- Assigned task -
Please retype every one of the rows below, keeping each line identical to the original.

(Stored items)

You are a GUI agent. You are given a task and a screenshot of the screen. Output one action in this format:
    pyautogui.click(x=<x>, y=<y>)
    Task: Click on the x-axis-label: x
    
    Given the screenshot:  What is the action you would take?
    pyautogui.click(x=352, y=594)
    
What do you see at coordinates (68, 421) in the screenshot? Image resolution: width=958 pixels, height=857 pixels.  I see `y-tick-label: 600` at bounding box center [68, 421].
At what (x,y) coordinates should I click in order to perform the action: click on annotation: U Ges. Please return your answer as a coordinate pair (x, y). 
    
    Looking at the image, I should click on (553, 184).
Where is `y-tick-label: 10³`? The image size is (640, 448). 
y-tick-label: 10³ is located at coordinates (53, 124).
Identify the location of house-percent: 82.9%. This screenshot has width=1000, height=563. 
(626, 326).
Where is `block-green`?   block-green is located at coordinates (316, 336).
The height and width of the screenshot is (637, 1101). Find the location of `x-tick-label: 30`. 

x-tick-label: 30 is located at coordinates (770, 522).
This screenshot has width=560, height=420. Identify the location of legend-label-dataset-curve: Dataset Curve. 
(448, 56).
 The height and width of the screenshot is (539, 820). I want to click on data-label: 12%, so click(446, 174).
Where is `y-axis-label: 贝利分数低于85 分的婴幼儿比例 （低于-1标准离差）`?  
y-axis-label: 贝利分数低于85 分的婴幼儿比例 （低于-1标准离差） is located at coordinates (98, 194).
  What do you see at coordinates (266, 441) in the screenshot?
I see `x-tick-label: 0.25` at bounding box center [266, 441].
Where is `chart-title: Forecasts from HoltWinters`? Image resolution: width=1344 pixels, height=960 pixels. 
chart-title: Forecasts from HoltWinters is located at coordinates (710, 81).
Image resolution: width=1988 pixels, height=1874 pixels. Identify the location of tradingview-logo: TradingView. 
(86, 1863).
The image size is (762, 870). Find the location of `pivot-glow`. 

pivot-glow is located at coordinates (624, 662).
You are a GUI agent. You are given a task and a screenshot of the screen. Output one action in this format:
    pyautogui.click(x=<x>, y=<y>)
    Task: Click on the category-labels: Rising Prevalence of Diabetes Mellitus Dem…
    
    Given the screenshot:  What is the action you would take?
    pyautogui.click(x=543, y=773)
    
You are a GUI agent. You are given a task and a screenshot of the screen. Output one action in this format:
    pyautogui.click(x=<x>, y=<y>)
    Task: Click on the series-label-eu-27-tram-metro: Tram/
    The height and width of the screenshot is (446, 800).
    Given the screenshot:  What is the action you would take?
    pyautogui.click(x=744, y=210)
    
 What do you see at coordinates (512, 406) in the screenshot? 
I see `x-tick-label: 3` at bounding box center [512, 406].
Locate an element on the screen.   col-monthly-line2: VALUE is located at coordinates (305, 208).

- Response -
You are a GUI agent. You are given a task and a screenshot of the screen. Output one action in this format:
    pyautogui.click(x=<x>, y=<y>)
    Task: Click on the x-axis-label: x
    
    Given the screenshot:  What is the action you would take?
    pyautogui.click(x=352, y=594)
    
What do you see at coordinates (68, 421) in the screenshot? Image resolution: width=958 pixels, height=857 pixels.  I see `y-tick-label: 600` at bounding box center [68, 421].
At what (x,y) coordinates should I click in order to perform the action: click on annotation: U Ges. Please return your answer as a coordinate pair (x, y). 
    
    Looking at the image, I should click on (553, 184).
Where is `y-tick-label: 10³`? The image size is (640, 448). 
y-tick-label: 10³ is located at coordinates (53, 124).
Identify the location of house-percent: 82.9%. This screenshot has width=1000, height=563. 
(626, 326).
Where is `block-green`?   block-green is located at coordinates (316, 336).
The height and width of the screenshot is (637, 1101). Find the location of `x-tick-label: 30`. 

x-tick-label: 30 is located at coordinates (770, 522).
This screenshot has width=560, height=420. Identify the location of legend-label-dataset-curve: Dataset Curve. 
(448, 56).
 The height and width of the screenshot is (539, 820). I want to click on data-label: 12%, so click(446, 174).
Where is `y-axis-label: 贝利分数低于85 分的婴幼儿比例 （低于-1标准离差）`?  
y-axis-label: 贝利分数低于85 分的婴幼儿比例 （低于-1标准离差） is located at coordinates (98, 194).
  What do you see at coordinates (266, 441) in the screenshot?
I see `x-tick-label: 0.25` at bounding box center [266, 441].
Where is `chart-title: Forecasts from HoltWinters`? Image resolution: width=1344 pixels, height=960 pixels. 
chart-title: Forecasts from HoltWinters is located at coordinates (710, 81).
Image resolution: width=1988 pixels, height=1874 pixels. Identify the location of tradingview-logo: TradingView. 
(86, 1863).
The image size is (762, 870). Find the location of `pivot-glow`. 

pivot-glow is located at coordinates (624, 662).
You are a GUI agent. You are given a task and a screenshot of the screen. Output one action in this format:
    pyautogui.click(x=<x>, y=<y>)
    Task: Click on the category-labels: Rising Prevalence of Diabetes Mellitus Dem…
    
    Given the screenshot:  What is the action you would take?
    pyautogui.click(x=543, y=773)
    
You are a GUI agent. You are given a task and a screenshot of the screen. Output one action in this format:
    pyautogui.click(x=<x>, y=<y>)
    Task: Click on the series-label-eu-27-tram-metro: Tram/
    The height and width of the screenshot is (446, 800).
    Given the screenshot:  What is the action you would take?
    pyautogui.click(x=744, y=210)
    
 What do you see at coordinates (512, 406) in the screenshot? 
I see `x-tick-label: 3` at bounding box center [512, 406].
Locate an element on the screen.   col-monthly-line2: VALUE is located at coordinates (305, 208).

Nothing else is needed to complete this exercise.